----- ENTRIES SHOWN -----

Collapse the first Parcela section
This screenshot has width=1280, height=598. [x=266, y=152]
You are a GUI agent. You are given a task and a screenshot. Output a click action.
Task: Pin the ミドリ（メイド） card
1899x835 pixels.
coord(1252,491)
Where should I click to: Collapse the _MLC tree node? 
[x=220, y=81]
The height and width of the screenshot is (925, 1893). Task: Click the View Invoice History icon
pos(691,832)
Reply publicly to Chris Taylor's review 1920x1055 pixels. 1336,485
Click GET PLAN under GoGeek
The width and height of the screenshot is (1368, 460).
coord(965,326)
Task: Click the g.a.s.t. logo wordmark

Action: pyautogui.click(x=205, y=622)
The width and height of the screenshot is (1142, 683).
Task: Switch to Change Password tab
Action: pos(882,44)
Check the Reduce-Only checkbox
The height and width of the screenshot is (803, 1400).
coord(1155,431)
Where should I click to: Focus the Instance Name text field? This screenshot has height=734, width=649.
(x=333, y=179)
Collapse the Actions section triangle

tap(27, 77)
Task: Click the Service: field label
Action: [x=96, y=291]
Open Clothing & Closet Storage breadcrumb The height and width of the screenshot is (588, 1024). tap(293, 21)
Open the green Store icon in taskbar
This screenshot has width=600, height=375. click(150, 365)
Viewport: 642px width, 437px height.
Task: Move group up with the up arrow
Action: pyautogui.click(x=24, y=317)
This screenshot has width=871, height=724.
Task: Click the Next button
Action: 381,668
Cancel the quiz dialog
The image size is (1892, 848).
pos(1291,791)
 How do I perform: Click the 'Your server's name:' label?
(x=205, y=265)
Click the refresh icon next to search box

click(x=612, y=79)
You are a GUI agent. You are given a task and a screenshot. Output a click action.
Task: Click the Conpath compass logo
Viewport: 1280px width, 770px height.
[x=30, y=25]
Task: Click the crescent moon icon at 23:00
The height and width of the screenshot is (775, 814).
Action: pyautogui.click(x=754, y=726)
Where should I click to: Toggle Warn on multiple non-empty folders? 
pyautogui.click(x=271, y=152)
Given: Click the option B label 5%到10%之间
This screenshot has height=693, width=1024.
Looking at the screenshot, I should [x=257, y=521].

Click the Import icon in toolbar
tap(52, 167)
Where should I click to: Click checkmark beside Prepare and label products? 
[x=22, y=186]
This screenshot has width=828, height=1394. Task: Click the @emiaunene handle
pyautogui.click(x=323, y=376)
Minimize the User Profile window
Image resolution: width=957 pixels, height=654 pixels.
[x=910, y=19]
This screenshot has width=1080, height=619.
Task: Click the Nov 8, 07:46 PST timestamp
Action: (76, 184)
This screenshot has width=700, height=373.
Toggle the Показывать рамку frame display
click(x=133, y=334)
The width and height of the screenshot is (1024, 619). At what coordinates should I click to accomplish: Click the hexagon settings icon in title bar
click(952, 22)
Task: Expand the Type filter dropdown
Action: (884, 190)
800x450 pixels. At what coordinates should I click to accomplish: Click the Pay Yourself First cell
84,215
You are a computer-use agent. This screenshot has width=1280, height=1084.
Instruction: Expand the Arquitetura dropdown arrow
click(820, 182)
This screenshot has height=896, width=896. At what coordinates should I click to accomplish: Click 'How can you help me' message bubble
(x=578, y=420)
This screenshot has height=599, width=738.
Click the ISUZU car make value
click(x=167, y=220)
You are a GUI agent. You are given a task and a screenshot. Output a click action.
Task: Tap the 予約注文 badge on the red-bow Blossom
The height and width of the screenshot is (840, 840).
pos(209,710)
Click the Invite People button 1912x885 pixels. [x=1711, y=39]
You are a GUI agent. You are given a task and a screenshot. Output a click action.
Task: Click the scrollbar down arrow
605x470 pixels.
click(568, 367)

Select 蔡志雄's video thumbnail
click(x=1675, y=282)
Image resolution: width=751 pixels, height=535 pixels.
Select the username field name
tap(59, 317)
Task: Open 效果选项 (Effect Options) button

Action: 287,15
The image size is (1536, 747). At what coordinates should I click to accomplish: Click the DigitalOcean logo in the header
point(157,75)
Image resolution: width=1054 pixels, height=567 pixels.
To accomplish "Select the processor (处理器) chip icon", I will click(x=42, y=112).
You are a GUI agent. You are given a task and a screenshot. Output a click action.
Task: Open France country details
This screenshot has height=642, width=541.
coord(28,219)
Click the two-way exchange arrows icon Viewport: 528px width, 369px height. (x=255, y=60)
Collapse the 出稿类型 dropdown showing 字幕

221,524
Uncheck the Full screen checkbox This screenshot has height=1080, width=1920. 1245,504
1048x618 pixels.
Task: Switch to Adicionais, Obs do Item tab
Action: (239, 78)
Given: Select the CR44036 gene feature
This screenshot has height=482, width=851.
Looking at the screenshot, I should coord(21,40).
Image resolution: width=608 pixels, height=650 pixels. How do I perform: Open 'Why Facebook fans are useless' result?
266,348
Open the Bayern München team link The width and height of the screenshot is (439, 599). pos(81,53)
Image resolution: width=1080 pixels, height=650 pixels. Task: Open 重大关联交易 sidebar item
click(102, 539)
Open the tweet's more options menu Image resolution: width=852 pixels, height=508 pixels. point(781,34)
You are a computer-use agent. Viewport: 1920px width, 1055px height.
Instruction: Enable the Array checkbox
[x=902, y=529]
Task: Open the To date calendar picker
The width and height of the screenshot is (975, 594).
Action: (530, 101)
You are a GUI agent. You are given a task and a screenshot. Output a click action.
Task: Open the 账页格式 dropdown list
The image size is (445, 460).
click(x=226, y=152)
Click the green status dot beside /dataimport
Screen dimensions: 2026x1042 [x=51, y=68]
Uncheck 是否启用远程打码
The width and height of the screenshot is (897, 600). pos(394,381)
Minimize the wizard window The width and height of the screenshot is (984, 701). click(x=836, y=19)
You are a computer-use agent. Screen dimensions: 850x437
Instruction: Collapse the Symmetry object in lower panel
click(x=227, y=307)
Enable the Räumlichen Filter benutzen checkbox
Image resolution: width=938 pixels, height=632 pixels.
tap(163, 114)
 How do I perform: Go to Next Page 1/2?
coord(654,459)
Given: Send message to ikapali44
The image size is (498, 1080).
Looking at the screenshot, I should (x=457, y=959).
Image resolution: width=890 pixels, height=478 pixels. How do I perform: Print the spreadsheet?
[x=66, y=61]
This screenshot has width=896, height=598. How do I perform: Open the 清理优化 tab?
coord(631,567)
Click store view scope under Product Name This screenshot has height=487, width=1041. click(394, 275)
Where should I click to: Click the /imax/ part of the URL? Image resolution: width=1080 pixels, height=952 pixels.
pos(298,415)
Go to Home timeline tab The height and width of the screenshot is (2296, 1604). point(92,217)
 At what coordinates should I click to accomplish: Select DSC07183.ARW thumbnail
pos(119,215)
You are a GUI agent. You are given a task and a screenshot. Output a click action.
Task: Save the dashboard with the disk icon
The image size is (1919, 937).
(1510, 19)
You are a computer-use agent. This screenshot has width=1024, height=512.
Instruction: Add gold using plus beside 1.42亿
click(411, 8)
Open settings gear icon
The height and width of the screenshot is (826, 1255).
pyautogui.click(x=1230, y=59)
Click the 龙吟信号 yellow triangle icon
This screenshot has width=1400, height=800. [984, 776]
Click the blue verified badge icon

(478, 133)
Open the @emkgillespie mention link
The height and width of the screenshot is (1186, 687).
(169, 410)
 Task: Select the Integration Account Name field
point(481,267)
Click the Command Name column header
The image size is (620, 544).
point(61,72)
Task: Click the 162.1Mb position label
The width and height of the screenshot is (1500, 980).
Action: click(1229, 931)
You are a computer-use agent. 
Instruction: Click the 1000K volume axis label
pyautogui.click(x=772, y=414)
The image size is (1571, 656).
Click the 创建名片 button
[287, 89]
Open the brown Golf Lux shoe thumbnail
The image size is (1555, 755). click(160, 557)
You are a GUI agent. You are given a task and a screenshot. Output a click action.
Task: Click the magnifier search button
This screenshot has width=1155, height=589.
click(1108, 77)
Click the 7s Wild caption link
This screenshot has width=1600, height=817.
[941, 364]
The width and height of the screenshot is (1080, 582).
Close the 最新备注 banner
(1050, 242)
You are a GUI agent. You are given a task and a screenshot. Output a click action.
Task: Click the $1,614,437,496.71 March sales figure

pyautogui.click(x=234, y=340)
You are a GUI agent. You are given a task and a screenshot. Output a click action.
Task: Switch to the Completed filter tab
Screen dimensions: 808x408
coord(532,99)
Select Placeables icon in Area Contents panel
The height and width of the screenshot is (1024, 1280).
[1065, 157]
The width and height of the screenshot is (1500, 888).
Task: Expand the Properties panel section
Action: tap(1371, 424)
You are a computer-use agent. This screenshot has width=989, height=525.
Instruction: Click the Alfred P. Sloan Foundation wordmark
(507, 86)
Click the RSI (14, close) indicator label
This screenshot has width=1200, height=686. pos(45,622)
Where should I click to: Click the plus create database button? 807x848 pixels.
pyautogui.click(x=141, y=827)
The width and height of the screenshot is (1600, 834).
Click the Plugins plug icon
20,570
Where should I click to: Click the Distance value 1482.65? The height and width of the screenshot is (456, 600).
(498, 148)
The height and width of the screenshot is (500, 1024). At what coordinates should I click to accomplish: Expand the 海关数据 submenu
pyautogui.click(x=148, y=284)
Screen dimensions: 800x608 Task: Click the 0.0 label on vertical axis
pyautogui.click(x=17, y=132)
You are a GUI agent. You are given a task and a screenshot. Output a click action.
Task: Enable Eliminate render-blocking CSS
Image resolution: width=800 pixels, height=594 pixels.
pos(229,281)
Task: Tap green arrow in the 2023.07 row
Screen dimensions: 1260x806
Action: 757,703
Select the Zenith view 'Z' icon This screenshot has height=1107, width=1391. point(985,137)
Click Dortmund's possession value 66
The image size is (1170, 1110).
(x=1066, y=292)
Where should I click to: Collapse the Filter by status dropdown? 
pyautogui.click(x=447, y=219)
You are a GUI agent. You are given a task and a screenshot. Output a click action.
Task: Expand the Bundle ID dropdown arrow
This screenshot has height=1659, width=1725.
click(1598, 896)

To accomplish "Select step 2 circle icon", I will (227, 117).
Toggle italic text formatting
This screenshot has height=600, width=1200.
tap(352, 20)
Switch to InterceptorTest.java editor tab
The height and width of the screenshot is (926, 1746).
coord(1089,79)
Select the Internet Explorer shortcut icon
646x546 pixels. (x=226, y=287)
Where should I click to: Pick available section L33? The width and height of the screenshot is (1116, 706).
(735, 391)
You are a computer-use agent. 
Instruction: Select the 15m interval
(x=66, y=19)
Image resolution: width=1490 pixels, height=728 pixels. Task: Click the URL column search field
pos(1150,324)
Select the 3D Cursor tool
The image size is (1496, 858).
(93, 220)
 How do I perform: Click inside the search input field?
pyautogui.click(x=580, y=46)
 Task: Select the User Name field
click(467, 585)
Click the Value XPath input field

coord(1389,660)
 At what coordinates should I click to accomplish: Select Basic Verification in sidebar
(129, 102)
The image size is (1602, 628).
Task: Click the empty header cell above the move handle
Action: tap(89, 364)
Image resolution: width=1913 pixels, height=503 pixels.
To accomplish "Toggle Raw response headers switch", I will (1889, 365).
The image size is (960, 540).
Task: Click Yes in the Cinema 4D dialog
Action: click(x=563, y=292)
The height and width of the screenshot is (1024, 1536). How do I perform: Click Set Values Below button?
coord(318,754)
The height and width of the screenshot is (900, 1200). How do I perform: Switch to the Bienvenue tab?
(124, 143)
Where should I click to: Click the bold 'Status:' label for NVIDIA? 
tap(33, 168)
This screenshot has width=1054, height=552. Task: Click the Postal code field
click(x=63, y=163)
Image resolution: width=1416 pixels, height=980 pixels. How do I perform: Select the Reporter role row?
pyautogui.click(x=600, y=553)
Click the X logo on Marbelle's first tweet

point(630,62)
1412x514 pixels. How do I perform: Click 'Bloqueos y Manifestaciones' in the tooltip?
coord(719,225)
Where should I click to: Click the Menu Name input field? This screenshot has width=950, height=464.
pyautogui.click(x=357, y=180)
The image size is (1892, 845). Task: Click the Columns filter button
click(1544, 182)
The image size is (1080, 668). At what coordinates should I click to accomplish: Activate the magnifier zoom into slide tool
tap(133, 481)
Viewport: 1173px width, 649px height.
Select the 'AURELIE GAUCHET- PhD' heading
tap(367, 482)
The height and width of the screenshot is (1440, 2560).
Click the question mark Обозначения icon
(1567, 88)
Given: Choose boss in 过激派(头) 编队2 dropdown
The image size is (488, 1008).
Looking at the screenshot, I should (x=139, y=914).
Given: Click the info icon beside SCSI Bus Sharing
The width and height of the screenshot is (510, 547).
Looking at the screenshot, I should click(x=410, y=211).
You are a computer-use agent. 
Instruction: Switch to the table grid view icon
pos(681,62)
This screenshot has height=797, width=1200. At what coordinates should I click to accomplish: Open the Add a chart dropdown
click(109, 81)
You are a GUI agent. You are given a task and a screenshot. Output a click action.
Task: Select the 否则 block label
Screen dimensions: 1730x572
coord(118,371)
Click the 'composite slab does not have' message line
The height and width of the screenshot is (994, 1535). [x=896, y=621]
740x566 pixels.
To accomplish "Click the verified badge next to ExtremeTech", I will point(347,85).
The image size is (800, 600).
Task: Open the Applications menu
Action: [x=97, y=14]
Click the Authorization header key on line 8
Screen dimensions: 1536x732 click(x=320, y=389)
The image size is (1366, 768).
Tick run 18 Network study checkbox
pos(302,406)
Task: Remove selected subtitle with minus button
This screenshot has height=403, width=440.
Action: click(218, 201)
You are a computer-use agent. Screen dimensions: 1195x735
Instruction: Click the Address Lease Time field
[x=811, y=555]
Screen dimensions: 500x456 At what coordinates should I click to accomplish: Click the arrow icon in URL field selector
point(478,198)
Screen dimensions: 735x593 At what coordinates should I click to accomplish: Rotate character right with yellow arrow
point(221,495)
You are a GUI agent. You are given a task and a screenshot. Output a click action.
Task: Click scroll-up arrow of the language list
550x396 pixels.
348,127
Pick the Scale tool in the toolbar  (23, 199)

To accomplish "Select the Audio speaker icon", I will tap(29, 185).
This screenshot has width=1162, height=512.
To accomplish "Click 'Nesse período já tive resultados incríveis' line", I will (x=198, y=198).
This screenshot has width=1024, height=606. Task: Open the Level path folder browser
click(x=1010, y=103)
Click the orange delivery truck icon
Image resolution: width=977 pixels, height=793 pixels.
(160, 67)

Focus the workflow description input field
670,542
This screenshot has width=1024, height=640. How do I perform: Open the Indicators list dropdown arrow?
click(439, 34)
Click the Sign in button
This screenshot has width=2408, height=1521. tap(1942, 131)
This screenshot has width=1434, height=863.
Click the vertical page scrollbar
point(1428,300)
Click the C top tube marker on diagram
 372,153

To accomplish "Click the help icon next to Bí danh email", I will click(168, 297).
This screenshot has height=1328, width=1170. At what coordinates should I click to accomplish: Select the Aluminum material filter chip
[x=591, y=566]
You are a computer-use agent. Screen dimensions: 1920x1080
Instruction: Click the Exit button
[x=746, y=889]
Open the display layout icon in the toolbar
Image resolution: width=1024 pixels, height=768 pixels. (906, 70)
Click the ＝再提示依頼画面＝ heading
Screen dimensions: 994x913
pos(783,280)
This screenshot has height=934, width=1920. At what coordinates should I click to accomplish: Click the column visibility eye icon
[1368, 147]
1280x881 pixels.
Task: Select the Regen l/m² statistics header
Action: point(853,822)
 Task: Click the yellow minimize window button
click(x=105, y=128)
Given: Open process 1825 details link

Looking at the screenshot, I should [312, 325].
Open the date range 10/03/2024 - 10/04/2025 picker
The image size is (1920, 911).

-----

▶ _YOUR OBJECTIVE_:
Among the entries above, find every line holding "picker" and copy it.

▶ _TASK OUTPUT_:
Task: Open the To date calendar picker
Open the date range 10/03/2024 - 10/04/2025 picker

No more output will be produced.